オオバコは日本全土の道ばたや荒地、山道などに生育する多年草です。和名は「大葉子」で、葉が幅広いことを意味するとされます。オオバコそのものは東アジアに広く分布しており、日本にも元々分布する在来植物ですが、道ばたには外国からやってきた、外来種のオオバコの仲間も生育しています。
その一つが北アメリカ原産の1年草である「ツボミオオバコ」で、全体的に白色の短毛を密生することが特徴です。関東地方以西に帰化しており、どちらかというとオオバコもより乾燥した環境を好むようです。和名は花冠がほとんど開かず、蕾のままのように見えることから名づけられたとされます。

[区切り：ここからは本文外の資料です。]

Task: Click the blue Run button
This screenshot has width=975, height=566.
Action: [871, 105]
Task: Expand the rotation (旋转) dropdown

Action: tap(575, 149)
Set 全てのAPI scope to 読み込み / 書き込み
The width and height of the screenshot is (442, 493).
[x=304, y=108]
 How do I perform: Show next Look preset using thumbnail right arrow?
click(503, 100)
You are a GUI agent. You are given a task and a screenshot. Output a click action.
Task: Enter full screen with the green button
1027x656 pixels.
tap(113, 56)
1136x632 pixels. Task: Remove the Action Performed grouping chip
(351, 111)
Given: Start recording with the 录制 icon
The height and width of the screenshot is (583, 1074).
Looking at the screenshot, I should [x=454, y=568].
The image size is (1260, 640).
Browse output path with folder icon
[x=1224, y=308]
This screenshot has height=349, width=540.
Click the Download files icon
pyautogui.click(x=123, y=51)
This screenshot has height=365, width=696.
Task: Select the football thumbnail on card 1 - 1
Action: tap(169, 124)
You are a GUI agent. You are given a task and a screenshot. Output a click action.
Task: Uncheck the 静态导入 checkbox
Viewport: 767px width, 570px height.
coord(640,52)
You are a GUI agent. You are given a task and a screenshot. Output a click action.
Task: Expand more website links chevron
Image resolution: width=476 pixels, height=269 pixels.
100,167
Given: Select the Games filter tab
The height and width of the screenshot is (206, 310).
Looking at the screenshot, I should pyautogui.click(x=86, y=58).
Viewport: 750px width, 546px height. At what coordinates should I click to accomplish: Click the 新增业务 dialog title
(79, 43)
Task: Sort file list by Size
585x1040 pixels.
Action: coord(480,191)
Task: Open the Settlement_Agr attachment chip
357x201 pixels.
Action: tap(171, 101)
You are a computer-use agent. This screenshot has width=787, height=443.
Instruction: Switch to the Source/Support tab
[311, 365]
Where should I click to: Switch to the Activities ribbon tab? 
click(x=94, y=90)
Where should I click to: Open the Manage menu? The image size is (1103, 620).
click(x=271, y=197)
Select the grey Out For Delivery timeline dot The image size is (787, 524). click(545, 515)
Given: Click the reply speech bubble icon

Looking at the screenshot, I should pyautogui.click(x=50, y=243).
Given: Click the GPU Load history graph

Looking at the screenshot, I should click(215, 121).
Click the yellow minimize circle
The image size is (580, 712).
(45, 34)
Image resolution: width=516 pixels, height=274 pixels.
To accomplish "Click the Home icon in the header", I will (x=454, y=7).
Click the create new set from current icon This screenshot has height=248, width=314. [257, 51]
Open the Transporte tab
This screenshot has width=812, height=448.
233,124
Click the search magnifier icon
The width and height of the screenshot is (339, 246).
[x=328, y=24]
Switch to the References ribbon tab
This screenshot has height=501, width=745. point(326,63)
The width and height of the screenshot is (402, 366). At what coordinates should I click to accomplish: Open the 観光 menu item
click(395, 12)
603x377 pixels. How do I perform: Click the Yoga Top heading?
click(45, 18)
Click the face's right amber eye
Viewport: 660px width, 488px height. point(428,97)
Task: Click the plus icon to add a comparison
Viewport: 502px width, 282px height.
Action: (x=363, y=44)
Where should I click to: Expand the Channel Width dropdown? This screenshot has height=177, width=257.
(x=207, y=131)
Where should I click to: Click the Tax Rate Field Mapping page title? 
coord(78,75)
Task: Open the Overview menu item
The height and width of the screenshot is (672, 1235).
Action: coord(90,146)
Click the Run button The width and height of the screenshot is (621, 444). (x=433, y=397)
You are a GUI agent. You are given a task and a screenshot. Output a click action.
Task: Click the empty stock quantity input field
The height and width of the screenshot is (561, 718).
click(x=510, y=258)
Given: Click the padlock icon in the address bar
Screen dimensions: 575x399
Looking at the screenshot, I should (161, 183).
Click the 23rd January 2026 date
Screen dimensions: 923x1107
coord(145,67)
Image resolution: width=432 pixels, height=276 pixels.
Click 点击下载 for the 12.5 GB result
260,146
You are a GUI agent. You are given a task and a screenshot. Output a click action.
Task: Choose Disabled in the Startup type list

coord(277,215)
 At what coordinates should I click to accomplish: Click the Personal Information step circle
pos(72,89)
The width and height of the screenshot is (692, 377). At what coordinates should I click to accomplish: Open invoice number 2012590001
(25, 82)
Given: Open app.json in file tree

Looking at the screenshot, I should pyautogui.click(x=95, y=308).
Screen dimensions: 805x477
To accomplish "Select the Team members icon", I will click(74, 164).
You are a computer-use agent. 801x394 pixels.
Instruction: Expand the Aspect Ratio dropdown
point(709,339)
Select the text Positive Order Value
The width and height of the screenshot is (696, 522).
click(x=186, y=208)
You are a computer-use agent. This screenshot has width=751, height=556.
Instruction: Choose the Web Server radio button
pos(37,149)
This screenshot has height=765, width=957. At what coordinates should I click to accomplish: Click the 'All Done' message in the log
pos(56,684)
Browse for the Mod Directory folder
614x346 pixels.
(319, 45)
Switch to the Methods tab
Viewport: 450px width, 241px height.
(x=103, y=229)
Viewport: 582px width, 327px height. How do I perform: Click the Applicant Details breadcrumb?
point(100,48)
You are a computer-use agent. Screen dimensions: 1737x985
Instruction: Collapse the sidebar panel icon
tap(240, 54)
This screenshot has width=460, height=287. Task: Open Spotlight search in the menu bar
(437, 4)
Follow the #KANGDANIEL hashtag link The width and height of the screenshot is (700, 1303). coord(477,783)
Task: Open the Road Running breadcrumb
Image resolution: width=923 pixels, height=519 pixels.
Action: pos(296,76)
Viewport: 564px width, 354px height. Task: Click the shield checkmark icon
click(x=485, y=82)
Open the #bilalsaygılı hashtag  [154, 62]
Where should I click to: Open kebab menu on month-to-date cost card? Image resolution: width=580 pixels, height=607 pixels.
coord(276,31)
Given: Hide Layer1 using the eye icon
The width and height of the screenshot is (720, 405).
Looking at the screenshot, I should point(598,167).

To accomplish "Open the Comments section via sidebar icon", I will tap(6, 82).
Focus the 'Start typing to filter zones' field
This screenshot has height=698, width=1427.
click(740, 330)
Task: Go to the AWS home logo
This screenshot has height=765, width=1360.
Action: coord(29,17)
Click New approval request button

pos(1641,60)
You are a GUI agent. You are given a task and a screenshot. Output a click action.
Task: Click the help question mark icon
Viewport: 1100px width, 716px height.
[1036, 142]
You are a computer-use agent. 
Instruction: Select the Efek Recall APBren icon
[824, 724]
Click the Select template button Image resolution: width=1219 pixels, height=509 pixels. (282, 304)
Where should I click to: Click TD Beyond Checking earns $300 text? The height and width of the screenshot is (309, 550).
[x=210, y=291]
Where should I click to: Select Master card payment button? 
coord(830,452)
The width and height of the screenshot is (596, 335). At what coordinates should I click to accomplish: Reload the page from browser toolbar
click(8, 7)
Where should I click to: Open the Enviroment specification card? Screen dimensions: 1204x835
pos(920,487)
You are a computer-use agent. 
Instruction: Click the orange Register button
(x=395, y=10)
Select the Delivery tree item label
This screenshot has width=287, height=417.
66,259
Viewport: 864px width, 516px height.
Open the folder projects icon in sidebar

もう一種は、ヨーロッパ原産の「ヘラオオバコ」で、1年草とも多年草ともされます。オオバコやツボミオオバコと比較して大型になり、葉は長ぼそい「へら」形で、長さ30cmにもなります。花は50cmほどの花茎の先に短い穂となって付き、穂の下部から、雌しべが成熟したのち、1cmほどもある雄しべが成熟していくので、まるで線香花火が逆さまになったような、派手ではないですが、面白い形状の花になります。
ちなみに、オオバコ属の植物はほとんどが花粉が風で運ばれて受粉する「風媒」の植物で、花粉症の原因植物でもあります。オオバコ属の花粉症がある方は、観察する際にはお気を付けください。